Vulkan is low-level, which makes it possible to optimize programs written with it very thoroughly. However, using Vulkan does not make programs magically fast: higher-level APIs are very optimized for typical workloads, and Vulkan comes vith a lot of performance footguns. In fact, a naive Vulkan-based program is bound to be slower than its, e.g., OpenGL equivalent. How do we avoid writing such naive programs? The resources below answer that question (short version: parallelize command buffers recording/resources creation/descriptor set updates/pipeline creation/memory allocation/memory binding, minimize pipeline changes, do not do one allocation per resource but use sub-allocation instead, and use caching):

B. The Vulkan loader architecture

By default, every Vulkan function call that we emit goes through the Vulkan loader, which is a library that implements the instance-level functionality of Vulkan and manages the available drivers (where the device-level functionality is implemented). The loader also manages the dispatch tables, which are used to forward function calls to the appropriate addresses (one for the instance-level functions created at vkCreateInstance time, and an additional one per device, which gets implicitly created at vkCreateDevice time).

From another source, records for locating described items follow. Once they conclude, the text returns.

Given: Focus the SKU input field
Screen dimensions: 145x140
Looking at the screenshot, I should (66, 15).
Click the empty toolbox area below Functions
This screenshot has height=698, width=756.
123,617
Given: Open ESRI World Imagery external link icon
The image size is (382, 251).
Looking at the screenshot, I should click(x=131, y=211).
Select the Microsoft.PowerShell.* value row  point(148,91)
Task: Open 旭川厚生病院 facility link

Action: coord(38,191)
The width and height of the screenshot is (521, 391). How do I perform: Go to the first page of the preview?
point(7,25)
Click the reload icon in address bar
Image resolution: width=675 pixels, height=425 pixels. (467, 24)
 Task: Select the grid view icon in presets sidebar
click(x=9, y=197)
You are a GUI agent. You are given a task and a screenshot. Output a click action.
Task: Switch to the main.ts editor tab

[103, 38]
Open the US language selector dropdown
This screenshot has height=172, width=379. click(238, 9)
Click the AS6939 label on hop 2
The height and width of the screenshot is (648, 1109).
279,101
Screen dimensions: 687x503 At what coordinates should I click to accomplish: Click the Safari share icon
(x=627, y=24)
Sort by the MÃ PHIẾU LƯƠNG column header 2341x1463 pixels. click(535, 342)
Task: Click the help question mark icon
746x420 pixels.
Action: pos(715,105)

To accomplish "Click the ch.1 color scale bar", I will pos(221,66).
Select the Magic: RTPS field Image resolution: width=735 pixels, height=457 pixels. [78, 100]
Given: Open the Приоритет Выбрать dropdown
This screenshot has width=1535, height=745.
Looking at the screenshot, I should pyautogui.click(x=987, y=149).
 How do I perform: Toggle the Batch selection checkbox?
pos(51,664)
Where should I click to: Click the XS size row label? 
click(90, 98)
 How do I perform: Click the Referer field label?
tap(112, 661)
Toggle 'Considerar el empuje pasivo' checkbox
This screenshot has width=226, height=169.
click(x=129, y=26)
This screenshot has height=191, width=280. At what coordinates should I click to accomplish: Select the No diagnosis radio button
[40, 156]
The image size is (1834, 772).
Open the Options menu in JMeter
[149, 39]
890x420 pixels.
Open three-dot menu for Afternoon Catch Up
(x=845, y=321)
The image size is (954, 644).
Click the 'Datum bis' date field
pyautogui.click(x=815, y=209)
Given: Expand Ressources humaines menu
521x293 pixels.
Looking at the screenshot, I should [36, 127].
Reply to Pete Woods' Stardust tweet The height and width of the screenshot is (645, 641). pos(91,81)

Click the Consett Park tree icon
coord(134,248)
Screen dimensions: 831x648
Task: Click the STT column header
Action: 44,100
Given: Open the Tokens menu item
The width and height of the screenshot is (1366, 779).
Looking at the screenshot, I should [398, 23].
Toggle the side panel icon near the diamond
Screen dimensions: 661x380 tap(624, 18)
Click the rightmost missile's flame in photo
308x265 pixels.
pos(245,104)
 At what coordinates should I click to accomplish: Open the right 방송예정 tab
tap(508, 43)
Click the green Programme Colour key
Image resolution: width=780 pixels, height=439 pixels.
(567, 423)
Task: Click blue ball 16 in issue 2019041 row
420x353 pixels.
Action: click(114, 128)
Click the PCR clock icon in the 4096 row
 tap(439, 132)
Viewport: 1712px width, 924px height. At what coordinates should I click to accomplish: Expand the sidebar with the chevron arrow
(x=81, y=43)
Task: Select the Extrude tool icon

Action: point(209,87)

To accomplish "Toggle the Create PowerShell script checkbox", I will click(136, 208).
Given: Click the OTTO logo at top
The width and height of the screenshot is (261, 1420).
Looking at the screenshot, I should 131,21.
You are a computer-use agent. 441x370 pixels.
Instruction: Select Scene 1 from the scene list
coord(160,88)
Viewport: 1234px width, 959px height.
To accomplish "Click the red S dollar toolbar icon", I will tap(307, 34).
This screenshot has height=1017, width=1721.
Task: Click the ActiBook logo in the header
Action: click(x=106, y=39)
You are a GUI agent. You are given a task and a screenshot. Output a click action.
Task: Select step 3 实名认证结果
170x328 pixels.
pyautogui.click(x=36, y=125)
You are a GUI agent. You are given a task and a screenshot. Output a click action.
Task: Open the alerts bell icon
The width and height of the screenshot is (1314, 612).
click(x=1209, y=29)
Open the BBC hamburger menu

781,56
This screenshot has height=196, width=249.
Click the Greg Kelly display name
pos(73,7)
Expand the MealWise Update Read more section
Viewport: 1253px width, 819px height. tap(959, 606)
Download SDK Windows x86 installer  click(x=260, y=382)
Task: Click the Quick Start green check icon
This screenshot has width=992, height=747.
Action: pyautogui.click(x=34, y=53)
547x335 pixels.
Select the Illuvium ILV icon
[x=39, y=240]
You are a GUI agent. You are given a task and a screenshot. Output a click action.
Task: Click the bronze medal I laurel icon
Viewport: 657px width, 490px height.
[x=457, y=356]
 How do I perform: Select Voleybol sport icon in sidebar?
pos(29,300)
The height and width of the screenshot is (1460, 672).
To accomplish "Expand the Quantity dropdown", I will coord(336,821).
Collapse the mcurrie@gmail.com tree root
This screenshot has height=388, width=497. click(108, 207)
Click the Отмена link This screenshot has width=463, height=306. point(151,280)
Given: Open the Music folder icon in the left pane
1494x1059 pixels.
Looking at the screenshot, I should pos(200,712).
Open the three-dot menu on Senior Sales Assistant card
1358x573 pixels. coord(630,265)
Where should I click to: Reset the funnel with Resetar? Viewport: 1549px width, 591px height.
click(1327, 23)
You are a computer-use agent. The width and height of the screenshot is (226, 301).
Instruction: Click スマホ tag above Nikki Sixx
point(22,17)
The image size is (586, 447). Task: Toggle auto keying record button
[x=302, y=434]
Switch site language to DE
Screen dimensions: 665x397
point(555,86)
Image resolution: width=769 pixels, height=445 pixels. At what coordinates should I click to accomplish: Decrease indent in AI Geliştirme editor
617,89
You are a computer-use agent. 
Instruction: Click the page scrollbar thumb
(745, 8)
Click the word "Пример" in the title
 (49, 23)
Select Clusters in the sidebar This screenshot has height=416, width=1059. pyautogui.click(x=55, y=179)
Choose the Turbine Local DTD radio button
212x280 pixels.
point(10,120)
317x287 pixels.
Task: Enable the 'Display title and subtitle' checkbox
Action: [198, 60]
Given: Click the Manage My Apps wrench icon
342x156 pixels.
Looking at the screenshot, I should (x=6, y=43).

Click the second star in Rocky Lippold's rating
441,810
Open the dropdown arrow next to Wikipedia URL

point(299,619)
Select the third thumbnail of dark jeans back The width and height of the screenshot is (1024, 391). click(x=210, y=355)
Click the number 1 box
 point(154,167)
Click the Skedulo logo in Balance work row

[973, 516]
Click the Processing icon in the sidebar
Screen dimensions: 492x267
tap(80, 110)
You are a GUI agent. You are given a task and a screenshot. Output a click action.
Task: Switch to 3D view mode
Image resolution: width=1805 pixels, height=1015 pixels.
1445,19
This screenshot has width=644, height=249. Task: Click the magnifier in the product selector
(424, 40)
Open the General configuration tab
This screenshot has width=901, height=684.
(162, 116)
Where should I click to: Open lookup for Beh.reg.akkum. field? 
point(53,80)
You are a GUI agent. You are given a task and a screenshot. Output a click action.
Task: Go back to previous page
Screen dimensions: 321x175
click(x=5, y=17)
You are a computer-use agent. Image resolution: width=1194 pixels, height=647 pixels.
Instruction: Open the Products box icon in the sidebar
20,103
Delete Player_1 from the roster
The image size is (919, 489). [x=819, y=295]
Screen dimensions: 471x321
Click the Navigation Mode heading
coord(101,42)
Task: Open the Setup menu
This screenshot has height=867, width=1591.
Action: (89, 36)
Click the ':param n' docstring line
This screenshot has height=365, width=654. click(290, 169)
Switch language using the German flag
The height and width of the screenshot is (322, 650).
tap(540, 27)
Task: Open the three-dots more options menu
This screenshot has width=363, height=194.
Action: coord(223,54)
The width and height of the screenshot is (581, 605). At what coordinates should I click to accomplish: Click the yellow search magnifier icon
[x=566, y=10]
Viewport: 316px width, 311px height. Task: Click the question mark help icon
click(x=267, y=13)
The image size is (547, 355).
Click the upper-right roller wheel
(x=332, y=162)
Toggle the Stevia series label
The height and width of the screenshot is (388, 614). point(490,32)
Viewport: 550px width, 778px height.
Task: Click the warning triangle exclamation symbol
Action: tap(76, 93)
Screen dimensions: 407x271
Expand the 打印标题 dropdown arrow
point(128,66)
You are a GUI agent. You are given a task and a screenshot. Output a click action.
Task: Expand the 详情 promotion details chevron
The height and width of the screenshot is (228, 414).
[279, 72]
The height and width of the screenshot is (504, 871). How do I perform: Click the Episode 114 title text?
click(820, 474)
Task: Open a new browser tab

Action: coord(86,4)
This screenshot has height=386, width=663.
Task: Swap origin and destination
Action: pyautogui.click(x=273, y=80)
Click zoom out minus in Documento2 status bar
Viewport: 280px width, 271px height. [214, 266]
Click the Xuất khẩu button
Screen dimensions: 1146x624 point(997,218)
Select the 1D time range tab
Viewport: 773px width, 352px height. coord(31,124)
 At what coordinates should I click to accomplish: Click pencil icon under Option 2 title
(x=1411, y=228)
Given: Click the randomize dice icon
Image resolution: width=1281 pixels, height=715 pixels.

Even when we do something that looks like statical linking of Vulkan, we are actually only statically linking a small library that loads the Vulkan loader dynamically for us.

Although the loader is convenient, going through it makes loading not as direct as it could be. For best performance, we should setup our own dispatch tables (using the vkGetInstanceProcAddr and vkGetDeviceProcAddr functions), as described here. Alternatively, we can use the thirdparty Volk meta-loader, which does this automatically for us and handles layers and extensions correctly. We can hope for a performance improvement in the low percents that way (Volk's original author, Arseny Kapoulkine estimates it to be in the range of 1 to 5% for typical Vulkan applications, as detailed here).

C. Memory allocation

Back in the resources and transfers chapter, we discussed how sub-allocation is the way to go for memory management, and how tools like Vulkan Memory Allocator can help us with that (if you are curious about how they work, Kyle Halladay wrote a blog post about how to write custom allocators). Well, please use it.

D. Debugging

RenderDoc is a debugger for Vulkan. It can capture frame and show the intermediate state all resources involved. You can see it in action in this short video by Oskar Schramm. You may also want to check this mesh-shading centric Vulkanized 2022 presentation by Timur Kristóf (oh, and here's a cool presentation about the history and inner workings of the tool by Baldur Karlsson, its original author).